**Task statement**
Could you retype everything from the line containing "is (648, 670)." down to the end of the rows below, leaving the pictures out?

**Extracted data**
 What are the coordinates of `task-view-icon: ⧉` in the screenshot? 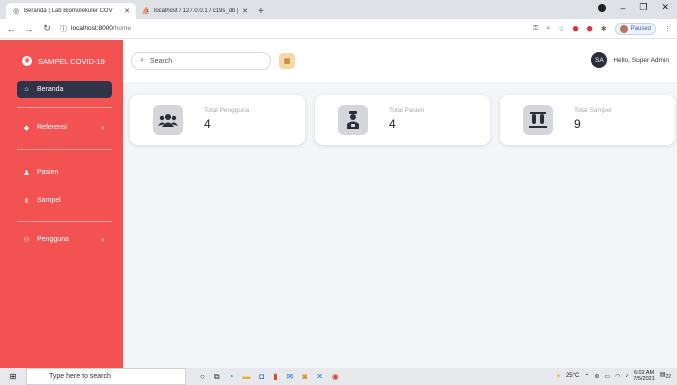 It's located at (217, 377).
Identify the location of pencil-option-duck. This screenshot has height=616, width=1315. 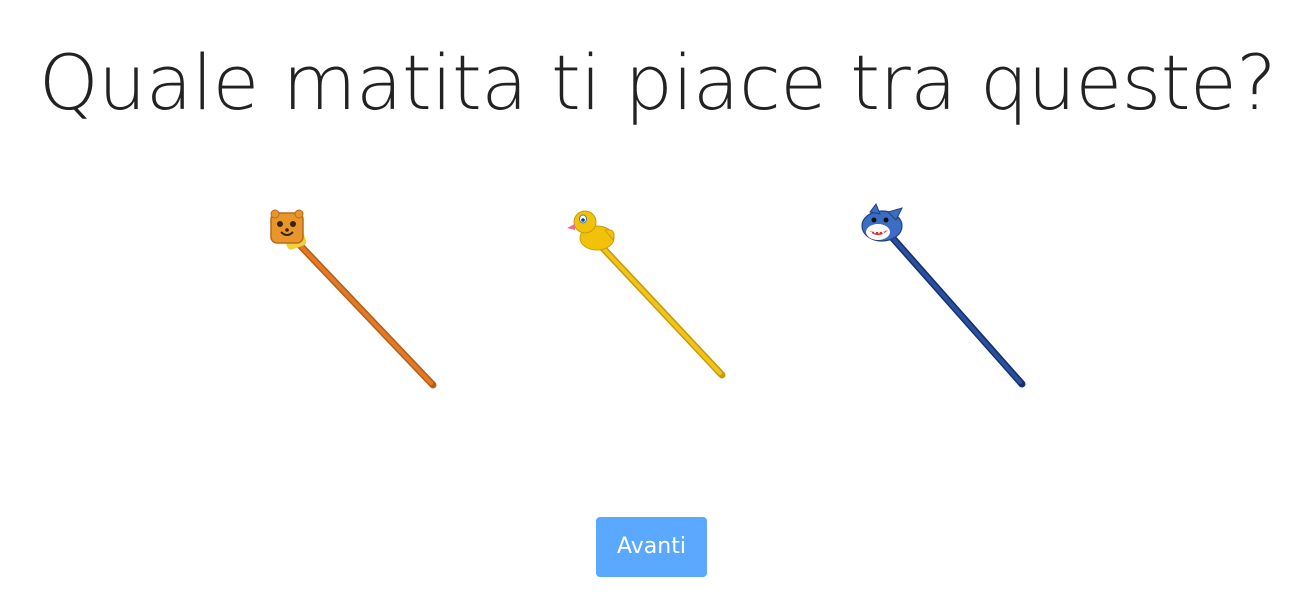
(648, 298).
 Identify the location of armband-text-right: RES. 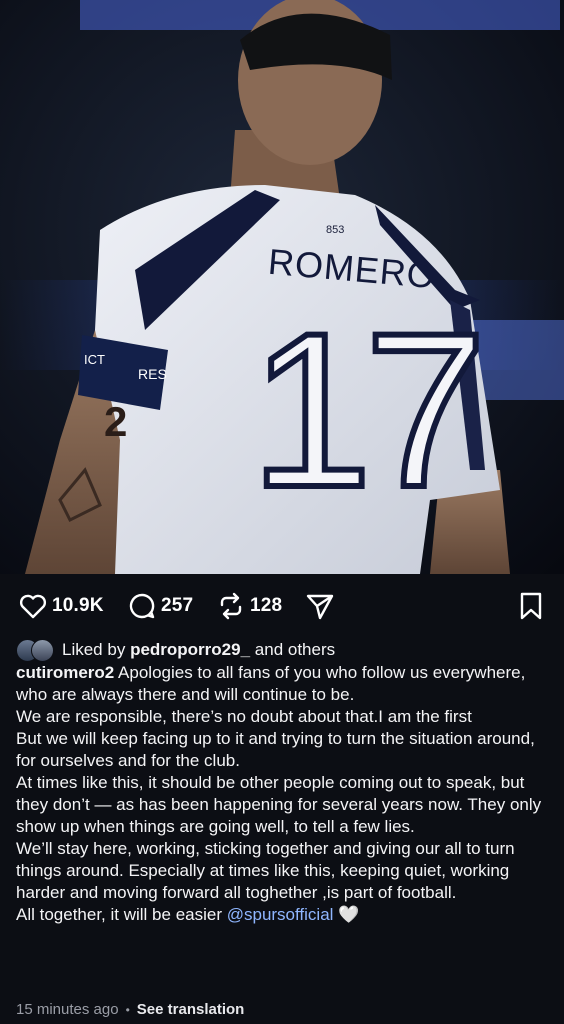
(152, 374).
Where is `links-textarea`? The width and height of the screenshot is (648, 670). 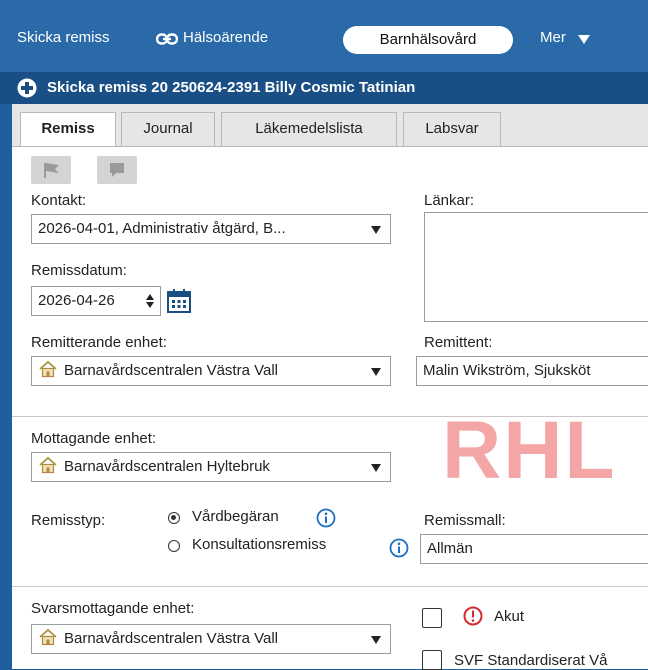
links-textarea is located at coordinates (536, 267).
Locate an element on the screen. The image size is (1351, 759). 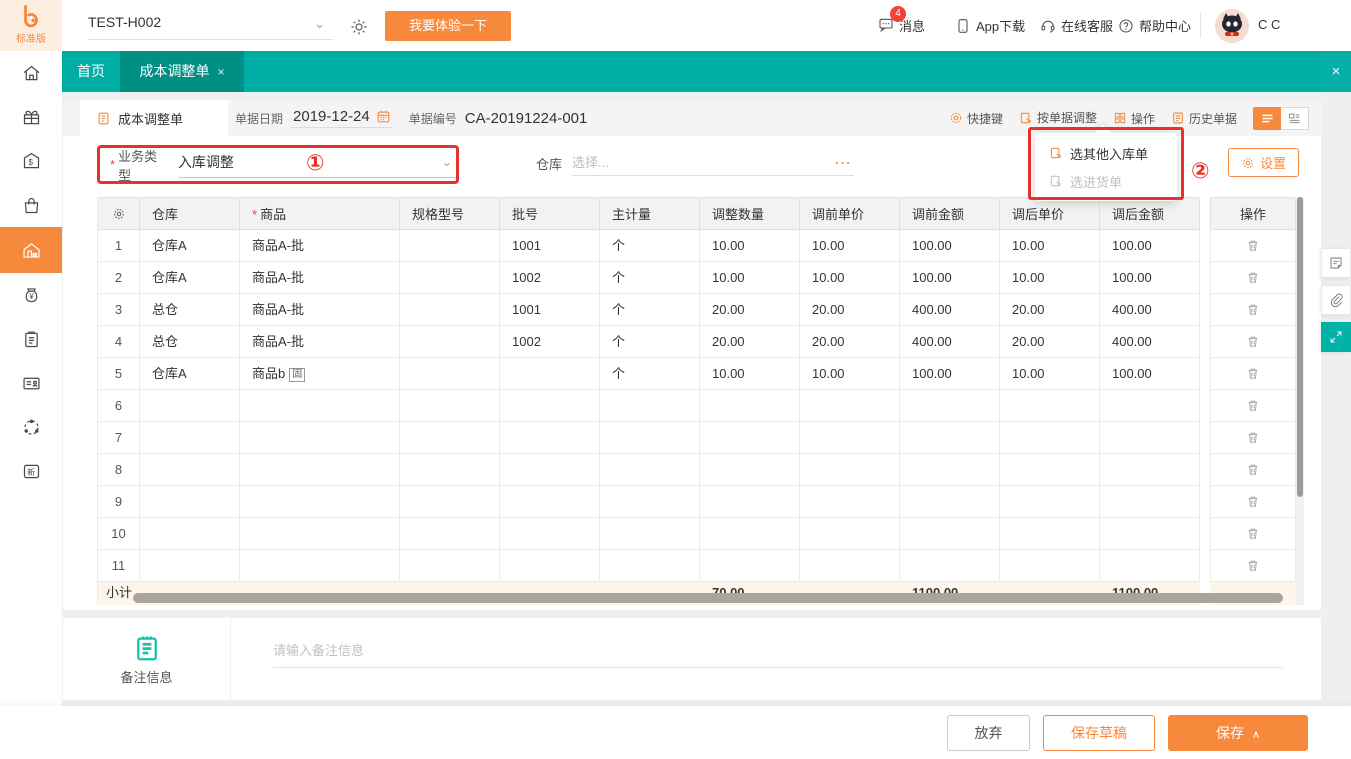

**Result for this task**
Where is `links-textarea`? The width and height of the screenshot is (648, 670). 
links-textarea is located at coordinates (536, 267).
Locate an element on the screen. The image size is (1351, 759). 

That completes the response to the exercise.